Aquellos peces del Atlántico no diferían sensiblemente de los que habíamos observado hasta entonces. Rayas de un tamaño gigantesco, de cinco metros de longitud, dotadas de una gran fuerza muscular que les permitía lanzarse por encima de las olas; escualos de diversas especies, entre otros una tintorera de quince pies, de dientes triangulares y agudos, cuya transparencia la hacía casi invisible en medio del agua; sagros oscuros, humantinos en forma de prismas y acorazados con una piel con escamas en forma de tubérculos; esturiones, similares a los del Mediterráneo; singnatostrompetas, de un pie y medio de longitud, de colores amarillo y marrón, provistos de pequeñas aletas grises, sin dientes ni lengua, que desfilaban como finas y flexibles serpientes. Entre los peces óseos, Conseil anotó los makairas negruzcos, de tres metros de largo y armados en su mandíbula superior de una penetrante espada; peces araña de vivos colores, conocidos en la época de Aristóteles con el nombre de dragones marinos, y cuyos aguijones dorsales son muy peligrosos; llampugas de dorso oscuro surcado por pequeñas rayas azules y con los flancos de oro; hermosas doradas; peces luna, como discos con reflejos azulados que se tornaban en manchas plateadas bajo la iluminación de los rayos solares; peces espada de ocho metros de longitud, que iban en grupo, con aletas amarillentas recortadas en forma de hoces y espadas de seis pies de longitud, animales intrépidos, más bien herbívoros que piscívoros, que obedecían a la menor señal de sus hembras como maridos bien amaestrados.
Pero la observación de esos especímenes de la fauna marina no me impedía examinar las largas llanuras de la Atlántida. A veces, los caprichosos accidentes del suelo obligaban al Nautilus a disminuir su velocidad y a deslizarse, con la pericia de un cetáceo, por estrechos pasos entre las colinas. Cuando el laberinto se hacía inextricable, el aparato se elevaba como un aeróstato y, una vez franqueado el obstáculo, recuperaba su rápida marcha a algunos metros del fondo. Admirable y magnífica navegación que recordaba las maniobras de un paseo aerostático, con la diferencia de que el Nautilus obedecía sumisamente a la mano de su timonel.
Hacia las cuatro de la tarde, el terreno, compuesto generalmente de un espeso fango en el que se entremezclaban las ramas mineralizadas, comenzó a modificarse poco a poco, tornándose más pedregoso, con formaciones conglomeradas, tobas basálticas, lavas y obsidianas sulfurosas.
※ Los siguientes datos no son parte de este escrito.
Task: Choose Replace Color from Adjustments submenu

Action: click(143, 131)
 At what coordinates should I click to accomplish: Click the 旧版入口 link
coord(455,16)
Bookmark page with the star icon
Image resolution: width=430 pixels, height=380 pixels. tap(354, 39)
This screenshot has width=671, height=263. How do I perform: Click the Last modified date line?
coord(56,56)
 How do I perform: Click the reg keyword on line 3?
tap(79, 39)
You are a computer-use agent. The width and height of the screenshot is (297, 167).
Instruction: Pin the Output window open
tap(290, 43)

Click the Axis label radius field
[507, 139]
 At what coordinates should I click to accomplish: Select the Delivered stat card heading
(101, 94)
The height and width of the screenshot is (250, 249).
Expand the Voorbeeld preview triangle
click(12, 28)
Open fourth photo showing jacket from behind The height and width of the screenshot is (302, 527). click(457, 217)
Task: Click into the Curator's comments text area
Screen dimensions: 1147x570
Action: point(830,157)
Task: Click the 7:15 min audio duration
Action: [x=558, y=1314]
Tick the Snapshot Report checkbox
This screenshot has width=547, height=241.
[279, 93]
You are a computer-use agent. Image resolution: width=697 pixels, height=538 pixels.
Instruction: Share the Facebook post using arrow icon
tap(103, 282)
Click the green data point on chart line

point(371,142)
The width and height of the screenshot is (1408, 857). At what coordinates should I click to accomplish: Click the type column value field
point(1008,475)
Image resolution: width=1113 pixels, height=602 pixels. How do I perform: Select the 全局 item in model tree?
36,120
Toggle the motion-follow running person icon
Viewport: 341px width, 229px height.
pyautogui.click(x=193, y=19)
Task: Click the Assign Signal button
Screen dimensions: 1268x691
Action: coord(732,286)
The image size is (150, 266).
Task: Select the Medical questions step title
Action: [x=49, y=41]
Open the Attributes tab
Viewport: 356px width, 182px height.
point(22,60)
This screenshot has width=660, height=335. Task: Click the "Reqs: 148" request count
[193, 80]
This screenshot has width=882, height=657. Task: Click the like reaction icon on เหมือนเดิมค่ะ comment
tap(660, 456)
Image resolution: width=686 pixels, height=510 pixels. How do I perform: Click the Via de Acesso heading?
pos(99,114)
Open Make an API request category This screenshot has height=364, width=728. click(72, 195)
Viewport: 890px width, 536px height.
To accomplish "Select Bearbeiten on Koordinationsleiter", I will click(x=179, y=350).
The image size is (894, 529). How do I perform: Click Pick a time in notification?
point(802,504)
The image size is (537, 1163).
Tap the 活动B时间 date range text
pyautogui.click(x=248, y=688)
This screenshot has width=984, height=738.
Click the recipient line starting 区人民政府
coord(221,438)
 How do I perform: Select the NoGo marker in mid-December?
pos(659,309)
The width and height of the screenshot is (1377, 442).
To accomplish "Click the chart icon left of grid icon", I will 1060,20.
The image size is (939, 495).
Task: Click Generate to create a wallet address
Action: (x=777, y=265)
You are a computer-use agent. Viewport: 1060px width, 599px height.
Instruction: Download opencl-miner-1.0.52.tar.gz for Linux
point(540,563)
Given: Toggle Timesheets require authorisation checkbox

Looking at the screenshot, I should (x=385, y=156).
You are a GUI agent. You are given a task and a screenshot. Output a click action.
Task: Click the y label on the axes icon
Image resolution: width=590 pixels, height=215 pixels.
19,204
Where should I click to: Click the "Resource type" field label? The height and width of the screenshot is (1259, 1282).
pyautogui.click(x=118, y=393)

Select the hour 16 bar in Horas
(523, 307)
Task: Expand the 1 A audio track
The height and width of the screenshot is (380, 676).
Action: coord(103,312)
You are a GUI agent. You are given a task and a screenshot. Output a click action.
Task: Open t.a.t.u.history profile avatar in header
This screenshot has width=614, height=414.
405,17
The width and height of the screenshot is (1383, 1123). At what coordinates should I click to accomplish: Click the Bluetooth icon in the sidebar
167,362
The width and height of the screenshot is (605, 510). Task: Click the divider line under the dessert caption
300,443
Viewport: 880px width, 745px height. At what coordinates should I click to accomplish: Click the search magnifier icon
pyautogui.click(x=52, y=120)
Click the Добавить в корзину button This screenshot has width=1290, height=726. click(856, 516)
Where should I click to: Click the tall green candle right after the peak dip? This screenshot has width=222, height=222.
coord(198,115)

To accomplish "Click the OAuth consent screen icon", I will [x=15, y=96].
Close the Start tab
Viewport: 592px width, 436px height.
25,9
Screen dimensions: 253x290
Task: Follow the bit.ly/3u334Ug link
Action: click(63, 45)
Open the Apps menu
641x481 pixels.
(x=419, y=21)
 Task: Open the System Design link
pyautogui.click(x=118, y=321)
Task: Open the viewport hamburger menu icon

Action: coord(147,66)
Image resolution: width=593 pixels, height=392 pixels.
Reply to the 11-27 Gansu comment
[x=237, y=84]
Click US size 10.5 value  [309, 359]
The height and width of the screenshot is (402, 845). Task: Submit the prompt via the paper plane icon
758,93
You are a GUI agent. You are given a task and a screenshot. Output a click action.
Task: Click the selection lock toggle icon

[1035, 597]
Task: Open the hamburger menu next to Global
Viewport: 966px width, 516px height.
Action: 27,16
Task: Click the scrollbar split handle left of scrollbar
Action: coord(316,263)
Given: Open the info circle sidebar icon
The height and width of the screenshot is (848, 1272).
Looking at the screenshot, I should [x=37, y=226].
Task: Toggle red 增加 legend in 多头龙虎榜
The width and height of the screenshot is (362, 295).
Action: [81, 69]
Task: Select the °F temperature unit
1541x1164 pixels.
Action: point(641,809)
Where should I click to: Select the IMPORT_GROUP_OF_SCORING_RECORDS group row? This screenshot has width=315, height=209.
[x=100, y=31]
Ello me hizo pensar que las montañas iban a suceder pronto a las largas llanuras, y, en efecto, al evolucionar el Nautilus, vi el horizonte meridional clausurado por una alta muralla que parecía cerrar toda salida. Su cima debía sobresalir de la superficie del océano. Debía ser un continente o, al menos, una isla, una de las Canarias o una del archipiélago de Cabo Verde. No habiéndose fijado la posición -deliberadamente, acaso-, yo la ignoraba. En todo caso, me pareció que esa muralla debía marcar el fin de la Adántida, de la que apenas habíamos recorrido una mínima porción.
La caída de la noche no interrumpió mis observaciones, que efectué solitariamente por haber regresado Conseil a su camarote. El Nautilus, a marcha reducida, revoloteaba por encima de las confusas masas del suelo, ya rozándolas casi como si hubiera querido posarse en ellas, ya remontándose caprichosamente a la superficie. Cuando esto hacía podía yo ver algunas vivas constelaciones a través del cristal de la aguas, y más precisamente cinco o seis de esas estrellas zodiacales que siguen a la cola de Orión.